Reversal of Fortune: Medicare+Choice Collides with Market Forces
Originally published by the Center for Studying Health System Change
Published: May 2002
Updated: April 8, 2026
Private health plans' participation in Medicare was designed to save taxpayers money and offer beneficiaries more choices and benefits. As enrollment grew, however, concerns surfaced about overpayments to certain plans and wide geographic variation in reimbursement. The Balanced Budget Act of 1997 (BBA) introduced significant payment changes and regulatory requirements for plans in the renamed Medicare+Choice (M+C) program. Beginning in January 1999, dozens of plans scaled back or withdrew from the program, disrupting coverage for more than two million seniors. While the BBA was frequently blamed for this reversal, research by the Center for Studying Health System Change (HSC) indicated that private market forces played an equally important role in M+C's growing instability.
The Rise and Fall of Medicare+Choice
Medicare managed care enrollment peaked at approximately 6.3 million beneficiaries in 1999, representing about 16 percent of all Medicare enrollees. The program's appeal was straightforward: plans offered lower out-of-pocket costs and additional benefits like prescription drug coverage and dental care that traditional fee-for-service Medicare did not include. For many seniors, particularly in markets with robust managed care penetration, M+C plans provided a more comprehensive and affordable coverage option.
The BBA, however, reduced the rate of payment growth for M+C plans in an effort to slow Medicare spending and reduce geographic payment disparities. Plans that had been receiving generous payments -- particularly those in high-cost urban areas -- saw their revenue growth constrained. At the same time, the BBA imposed new regulatory requirements that increased administrative costs and reduced plans' operational flexibility.
Market Forces Behind the Withdrawal
HSC's research identified several private market dynamics that compounded the BBA's effects. Rising medical costs, driven by increased utilization, higher provider payment rates, and the end of favorable managed care discounts, squeezed plans' margins. As the broader managed care industry moved away from tightly managed HMO products toward more open-network PPO arrangements, the tools plans had used to control Medicare costs became less effective.
Provider consolidation strengthened hospitals' and physicians' bargaining position, pushing up the rates plans paid for services. Plans that had initially entered Medicare markets with competitive provider contracts found those contracts becoming more expensive as providers gained leverage. The managed care backlash also reduced plans' ability to impose utilization controls, further driving up costs.
Insurance industry underwriting cycles also played a role. Plans had entered M+C markets aggressively during a period of low medical costs and aggressive growth strategies. As costs rose and profit margins shrank, plans reassessed the viability of their Medicare business. Some concluded that even with higher government payments, the Medicare population's medical needs and utilization patterns made the program unprofitable in certain markets.

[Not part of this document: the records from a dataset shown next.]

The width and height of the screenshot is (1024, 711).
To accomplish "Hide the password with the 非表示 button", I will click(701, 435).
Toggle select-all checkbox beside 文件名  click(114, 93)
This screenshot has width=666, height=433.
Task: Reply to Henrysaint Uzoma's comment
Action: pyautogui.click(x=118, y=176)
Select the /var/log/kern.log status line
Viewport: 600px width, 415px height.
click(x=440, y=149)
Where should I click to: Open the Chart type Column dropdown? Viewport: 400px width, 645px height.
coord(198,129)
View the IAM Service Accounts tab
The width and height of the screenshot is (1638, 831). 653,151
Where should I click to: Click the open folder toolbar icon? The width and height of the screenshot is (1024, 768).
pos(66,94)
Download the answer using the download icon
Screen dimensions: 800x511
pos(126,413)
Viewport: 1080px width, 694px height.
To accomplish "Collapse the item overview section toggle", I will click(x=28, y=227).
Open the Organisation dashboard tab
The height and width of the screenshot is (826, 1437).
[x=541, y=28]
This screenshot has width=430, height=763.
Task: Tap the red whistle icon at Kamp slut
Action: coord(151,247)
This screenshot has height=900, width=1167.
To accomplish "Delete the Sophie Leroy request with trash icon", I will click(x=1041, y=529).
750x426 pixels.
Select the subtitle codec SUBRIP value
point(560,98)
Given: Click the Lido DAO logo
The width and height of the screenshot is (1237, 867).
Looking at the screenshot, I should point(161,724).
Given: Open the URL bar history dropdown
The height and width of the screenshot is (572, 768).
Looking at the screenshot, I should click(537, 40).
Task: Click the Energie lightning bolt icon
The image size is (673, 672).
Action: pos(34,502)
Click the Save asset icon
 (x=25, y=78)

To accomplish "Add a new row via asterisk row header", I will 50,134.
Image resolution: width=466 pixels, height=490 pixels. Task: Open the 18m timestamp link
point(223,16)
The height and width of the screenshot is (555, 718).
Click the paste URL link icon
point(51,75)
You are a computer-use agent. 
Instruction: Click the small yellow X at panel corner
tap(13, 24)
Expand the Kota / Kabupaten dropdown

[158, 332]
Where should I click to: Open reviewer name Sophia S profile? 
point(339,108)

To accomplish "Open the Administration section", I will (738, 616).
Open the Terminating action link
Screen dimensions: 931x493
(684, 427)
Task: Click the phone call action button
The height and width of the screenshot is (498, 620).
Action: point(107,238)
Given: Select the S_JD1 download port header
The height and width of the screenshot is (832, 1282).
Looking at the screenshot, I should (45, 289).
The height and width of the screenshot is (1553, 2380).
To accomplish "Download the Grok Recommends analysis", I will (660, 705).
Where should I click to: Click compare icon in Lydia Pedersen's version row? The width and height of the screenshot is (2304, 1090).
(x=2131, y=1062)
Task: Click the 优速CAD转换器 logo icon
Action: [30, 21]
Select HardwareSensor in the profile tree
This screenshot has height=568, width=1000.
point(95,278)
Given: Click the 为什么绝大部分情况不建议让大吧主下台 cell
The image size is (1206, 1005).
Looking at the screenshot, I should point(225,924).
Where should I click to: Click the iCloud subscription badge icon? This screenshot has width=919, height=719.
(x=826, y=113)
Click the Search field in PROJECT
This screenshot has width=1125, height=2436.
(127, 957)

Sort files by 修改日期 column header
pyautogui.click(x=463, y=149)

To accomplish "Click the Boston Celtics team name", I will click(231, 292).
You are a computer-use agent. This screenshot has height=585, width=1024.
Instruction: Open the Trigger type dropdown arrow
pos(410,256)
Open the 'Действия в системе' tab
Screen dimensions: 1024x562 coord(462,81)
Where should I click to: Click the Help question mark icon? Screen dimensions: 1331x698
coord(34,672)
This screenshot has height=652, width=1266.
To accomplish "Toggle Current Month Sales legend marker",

Impact on Beneficiaries and the Road Ahead
Plan withdrawals and benefit reductions created significant disruption for Medicare beneficiaries, many of whom had come to rely on M+C plans for prescription drug coverage and lower cost sharing. Seniors forced back into traditional Medicare often faced higher out-of-pocket costs and the loss of benefits they had come to expect. The disruption was particularly acute in markets where a dominant plan withdrew, leaving beneficiaries with few or no managed care alternatives.
Congress responded with legislation increasing M+C payments, but the program's fundamental structural challenges persisted. The tension between controlling Medicare costs and maintaining an attractive managed care option for beneficiaries remained unresolved. The experience highlighted the difficulty of relying on private plans to serve a population with high medical needs while simultaneously achieving savings for the Medicare program.
Sources and Further Reading
Based on HSC Community Tracking Study site visits to 12 nationally representative metropolitan communities and analysis of Medicare+Choice enrollment and plan participation data.